Jesus taught his disciples to take whatever abuse and persecution was heaped onto them. When arrested at Gethsemane, Jesus commands his disciples to not fight against the authorities (Matthew 26:52). Gun advocates are quick to say that it is not guns that kill people, but rather sinful humans. This may be true, but Jesus still knew that violence, and access to the tools of violence, leads to more violence. Christians should heed this more clearly – humans are the agents of violence, and as such, we should be the first in line to keep weapons out of our hands.
Yes, we are a country that guarantees access to firearms. Sensible gun reform does not mean making firearms illegal. Rather, it shows a level of self-control over our more violent tendencies, just as Jesus commands us.
Gun reformists are calling for sensible measures, based on hard statistics.
- Red flag laws prevent suicides.
- Closing the boyfriend loophole keeps guns out of the hands of people that would not pass background checks otherwise.
- More securely stored firearms can reduce the number of children accidentally shot at home.
These are not draconian measures. These are sensible steps to keep our children safer. When 13 children were killed in a mass shooting in Dunblane, Scotland in 1996, the country took swift action to curb access to firearms. A similar and immediate response happened in New Zealand following the mass shooting at a Christchurch mosque in March. Public safety and concern for the welfare of the country’s children prompted a response. If Christians in the United States who identify as pro-life can get “heartbeat” bills passed, could not the same group work towards better gun reform?
If Christians in the United States who identify as pro-life can get “heartbeat” bills passed, could not the same group work towards better gun reform?
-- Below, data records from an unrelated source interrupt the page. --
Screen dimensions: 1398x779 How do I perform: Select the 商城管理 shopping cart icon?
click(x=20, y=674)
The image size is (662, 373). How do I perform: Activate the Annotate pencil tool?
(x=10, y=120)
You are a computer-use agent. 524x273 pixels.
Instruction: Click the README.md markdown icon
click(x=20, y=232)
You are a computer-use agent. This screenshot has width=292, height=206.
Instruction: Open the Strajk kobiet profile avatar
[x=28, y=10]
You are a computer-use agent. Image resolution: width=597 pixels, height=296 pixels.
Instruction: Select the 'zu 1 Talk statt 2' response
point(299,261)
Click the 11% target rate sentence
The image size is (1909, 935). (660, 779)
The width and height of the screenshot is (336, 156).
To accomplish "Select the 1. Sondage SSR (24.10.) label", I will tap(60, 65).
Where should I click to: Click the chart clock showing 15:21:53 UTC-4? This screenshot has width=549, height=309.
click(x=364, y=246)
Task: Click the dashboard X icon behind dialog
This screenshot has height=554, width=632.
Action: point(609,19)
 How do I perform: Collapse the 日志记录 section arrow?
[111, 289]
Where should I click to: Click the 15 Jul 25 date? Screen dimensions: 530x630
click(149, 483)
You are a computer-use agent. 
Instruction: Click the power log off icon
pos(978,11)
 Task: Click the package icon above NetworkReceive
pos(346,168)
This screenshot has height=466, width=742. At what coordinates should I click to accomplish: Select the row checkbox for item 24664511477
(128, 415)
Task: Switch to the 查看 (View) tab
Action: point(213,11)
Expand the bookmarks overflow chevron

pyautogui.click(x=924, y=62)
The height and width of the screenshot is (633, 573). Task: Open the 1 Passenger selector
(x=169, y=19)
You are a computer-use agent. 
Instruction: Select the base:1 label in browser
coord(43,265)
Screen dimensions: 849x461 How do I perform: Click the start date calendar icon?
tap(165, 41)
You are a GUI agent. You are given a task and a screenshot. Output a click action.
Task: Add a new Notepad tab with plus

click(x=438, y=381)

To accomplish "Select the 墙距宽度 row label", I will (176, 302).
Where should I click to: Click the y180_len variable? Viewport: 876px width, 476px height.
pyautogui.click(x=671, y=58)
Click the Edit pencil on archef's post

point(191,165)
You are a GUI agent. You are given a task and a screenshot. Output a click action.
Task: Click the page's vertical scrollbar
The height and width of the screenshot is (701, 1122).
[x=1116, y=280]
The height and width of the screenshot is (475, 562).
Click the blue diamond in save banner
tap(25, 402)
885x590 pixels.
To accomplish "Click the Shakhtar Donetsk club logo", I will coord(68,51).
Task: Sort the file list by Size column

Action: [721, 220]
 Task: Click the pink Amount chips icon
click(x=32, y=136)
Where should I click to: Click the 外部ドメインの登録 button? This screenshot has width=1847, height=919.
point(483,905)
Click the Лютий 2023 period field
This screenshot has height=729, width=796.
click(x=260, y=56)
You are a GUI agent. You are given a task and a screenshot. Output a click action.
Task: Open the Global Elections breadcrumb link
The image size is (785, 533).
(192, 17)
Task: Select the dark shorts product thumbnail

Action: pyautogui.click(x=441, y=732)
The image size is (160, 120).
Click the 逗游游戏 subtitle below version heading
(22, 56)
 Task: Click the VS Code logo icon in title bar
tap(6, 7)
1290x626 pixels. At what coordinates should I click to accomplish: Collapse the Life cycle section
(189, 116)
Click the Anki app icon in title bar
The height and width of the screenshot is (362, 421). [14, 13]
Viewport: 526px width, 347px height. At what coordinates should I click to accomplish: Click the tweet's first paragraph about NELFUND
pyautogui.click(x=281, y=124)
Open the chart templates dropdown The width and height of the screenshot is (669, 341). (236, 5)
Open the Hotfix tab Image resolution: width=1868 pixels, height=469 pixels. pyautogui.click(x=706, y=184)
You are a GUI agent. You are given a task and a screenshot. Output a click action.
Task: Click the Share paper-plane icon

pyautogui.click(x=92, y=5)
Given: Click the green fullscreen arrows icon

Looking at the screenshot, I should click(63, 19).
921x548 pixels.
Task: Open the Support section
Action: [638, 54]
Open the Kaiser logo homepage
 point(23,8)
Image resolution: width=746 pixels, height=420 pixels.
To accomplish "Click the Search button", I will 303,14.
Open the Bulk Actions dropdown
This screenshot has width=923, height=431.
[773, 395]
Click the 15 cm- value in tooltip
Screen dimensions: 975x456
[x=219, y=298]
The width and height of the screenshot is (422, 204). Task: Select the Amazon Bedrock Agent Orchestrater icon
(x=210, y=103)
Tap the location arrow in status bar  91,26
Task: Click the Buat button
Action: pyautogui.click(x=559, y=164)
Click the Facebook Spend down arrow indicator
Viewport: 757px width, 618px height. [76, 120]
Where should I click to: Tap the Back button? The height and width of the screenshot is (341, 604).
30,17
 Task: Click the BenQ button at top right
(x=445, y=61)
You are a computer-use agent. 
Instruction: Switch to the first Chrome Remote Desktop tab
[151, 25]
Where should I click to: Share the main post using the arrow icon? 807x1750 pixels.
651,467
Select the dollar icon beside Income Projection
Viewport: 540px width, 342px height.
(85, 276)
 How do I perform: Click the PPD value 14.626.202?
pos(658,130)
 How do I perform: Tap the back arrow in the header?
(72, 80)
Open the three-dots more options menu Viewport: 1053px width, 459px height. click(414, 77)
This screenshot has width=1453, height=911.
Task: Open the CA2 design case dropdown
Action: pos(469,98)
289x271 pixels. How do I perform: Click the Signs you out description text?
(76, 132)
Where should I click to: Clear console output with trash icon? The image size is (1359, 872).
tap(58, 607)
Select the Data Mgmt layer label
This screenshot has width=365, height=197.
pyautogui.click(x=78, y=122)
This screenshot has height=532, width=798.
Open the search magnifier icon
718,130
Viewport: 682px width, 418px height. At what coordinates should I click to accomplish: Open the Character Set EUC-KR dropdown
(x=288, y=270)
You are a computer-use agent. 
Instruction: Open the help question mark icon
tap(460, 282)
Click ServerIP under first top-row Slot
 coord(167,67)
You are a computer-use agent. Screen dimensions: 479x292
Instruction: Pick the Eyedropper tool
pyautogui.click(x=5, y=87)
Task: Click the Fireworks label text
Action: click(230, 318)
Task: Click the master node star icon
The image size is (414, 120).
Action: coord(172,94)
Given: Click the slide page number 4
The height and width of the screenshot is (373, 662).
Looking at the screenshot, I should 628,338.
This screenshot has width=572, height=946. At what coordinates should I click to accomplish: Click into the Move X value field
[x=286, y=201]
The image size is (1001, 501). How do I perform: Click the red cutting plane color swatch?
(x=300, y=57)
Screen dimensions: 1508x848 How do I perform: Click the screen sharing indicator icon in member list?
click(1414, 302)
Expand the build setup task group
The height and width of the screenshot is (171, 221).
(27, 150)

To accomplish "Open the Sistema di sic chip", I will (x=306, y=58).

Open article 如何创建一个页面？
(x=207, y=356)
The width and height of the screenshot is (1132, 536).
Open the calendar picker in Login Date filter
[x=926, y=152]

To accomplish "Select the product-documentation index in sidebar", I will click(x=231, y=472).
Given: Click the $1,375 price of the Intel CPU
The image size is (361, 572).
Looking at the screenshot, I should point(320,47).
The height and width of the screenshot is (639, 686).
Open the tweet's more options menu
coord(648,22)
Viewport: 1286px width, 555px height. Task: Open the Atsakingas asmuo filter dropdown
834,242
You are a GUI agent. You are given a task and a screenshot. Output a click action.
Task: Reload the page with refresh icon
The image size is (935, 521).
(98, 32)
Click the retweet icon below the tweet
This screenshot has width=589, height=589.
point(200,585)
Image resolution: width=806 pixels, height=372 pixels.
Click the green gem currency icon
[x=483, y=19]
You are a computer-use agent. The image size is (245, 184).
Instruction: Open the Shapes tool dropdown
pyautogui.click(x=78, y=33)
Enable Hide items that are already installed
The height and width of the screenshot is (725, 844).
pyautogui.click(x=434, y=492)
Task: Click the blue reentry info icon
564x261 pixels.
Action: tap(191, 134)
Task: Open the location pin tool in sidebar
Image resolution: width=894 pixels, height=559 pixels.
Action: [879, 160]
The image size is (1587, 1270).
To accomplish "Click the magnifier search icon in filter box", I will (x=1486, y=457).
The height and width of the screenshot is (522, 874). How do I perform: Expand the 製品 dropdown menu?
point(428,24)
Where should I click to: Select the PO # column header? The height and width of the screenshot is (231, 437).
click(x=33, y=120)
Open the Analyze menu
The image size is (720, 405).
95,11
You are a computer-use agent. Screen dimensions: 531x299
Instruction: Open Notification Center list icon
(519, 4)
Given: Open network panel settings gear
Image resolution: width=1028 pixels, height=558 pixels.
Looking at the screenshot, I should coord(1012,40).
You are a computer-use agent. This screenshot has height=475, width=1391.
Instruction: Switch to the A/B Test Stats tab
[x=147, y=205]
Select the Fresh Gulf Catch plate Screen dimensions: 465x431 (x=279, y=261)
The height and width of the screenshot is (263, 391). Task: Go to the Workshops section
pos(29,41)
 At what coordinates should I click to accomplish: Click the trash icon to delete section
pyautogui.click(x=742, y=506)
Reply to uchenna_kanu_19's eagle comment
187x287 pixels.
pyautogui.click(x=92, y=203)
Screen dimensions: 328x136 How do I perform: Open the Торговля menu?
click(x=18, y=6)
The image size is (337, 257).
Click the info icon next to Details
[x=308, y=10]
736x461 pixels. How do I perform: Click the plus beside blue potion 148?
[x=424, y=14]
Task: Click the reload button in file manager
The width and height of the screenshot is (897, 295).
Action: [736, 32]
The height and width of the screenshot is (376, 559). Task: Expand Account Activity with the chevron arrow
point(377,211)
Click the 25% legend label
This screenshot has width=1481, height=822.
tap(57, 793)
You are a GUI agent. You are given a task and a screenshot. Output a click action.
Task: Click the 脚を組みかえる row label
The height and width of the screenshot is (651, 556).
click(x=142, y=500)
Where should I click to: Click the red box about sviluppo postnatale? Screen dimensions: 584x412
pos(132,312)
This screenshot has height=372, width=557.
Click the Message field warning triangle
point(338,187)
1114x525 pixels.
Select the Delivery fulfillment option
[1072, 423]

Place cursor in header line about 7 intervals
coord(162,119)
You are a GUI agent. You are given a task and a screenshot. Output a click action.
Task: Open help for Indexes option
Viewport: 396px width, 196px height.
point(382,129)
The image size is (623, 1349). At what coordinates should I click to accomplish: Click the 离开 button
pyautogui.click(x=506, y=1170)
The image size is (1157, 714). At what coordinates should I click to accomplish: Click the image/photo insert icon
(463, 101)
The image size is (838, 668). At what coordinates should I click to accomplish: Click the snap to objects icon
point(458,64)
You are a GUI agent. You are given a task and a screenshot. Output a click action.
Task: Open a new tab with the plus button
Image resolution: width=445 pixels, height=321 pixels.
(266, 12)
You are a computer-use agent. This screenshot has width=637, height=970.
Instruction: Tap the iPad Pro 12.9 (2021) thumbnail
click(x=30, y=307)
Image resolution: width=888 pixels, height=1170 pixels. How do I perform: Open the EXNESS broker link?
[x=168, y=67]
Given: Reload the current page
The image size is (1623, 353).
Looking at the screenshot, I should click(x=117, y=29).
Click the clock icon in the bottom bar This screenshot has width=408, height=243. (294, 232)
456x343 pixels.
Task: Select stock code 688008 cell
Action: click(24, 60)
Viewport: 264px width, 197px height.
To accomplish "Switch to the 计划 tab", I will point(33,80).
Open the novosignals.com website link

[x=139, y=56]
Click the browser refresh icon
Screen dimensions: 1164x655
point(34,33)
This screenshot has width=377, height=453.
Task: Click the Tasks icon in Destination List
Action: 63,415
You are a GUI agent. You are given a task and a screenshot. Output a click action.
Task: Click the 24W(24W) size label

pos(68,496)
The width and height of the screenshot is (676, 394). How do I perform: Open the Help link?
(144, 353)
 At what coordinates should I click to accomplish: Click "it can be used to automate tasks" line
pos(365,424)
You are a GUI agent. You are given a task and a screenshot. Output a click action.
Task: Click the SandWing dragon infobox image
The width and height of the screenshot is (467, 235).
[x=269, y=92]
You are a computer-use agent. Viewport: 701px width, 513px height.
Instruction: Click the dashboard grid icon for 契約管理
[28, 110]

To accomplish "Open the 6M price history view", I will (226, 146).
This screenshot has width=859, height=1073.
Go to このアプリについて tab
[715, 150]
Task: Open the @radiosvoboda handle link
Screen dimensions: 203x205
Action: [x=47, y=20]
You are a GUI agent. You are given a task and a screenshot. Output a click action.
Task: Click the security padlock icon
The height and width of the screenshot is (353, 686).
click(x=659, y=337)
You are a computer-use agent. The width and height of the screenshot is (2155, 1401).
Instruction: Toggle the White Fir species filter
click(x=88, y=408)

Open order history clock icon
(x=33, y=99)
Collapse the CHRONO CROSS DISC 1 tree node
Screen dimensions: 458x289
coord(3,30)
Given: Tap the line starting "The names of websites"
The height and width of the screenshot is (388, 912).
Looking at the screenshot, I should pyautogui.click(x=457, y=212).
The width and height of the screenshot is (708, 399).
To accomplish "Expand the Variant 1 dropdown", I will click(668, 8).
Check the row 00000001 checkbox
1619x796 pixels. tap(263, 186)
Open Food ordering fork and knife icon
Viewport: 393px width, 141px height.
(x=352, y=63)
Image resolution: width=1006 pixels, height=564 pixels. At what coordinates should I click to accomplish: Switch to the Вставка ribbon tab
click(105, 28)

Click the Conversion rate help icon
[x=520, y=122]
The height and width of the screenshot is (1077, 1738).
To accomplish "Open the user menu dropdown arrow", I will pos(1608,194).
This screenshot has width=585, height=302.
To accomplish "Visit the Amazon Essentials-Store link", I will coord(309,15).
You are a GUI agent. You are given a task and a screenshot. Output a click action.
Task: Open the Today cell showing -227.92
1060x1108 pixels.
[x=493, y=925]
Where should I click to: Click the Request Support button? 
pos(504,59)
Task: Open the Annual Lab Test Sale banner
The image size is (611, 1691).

They could, but many do not. Are not all lives worth fighting for, and not just the unborn? Why does my one-year-old have to practice lockdown drills just so that people can own unlimited semi-automatic guns?
Jesus cautioned against anyone who would prevent small children from coming to him. There is hypocrisy in our churches if we laud legislation that decreases abortion, but decry legislation that limits access to guns.
Our children will know that. Our children already know that, just as they know to exit a school single file with their hands on their heads. Or to remain perfectly silent during a lockdown so they will not be found. We are destroying their innocence. If we care that much about children that are not born yet, we should be shouting from the rooftops to protect those children after they’re born.
Claire Hein Blanton is an ordained Baptist minister in Houston, Texas. She is currently studying for her PhD in systematic theology and ethics from the University of Aberdeen.
The views expressed are those of the author and not necessarily those of American Baptist Home Mission Societies.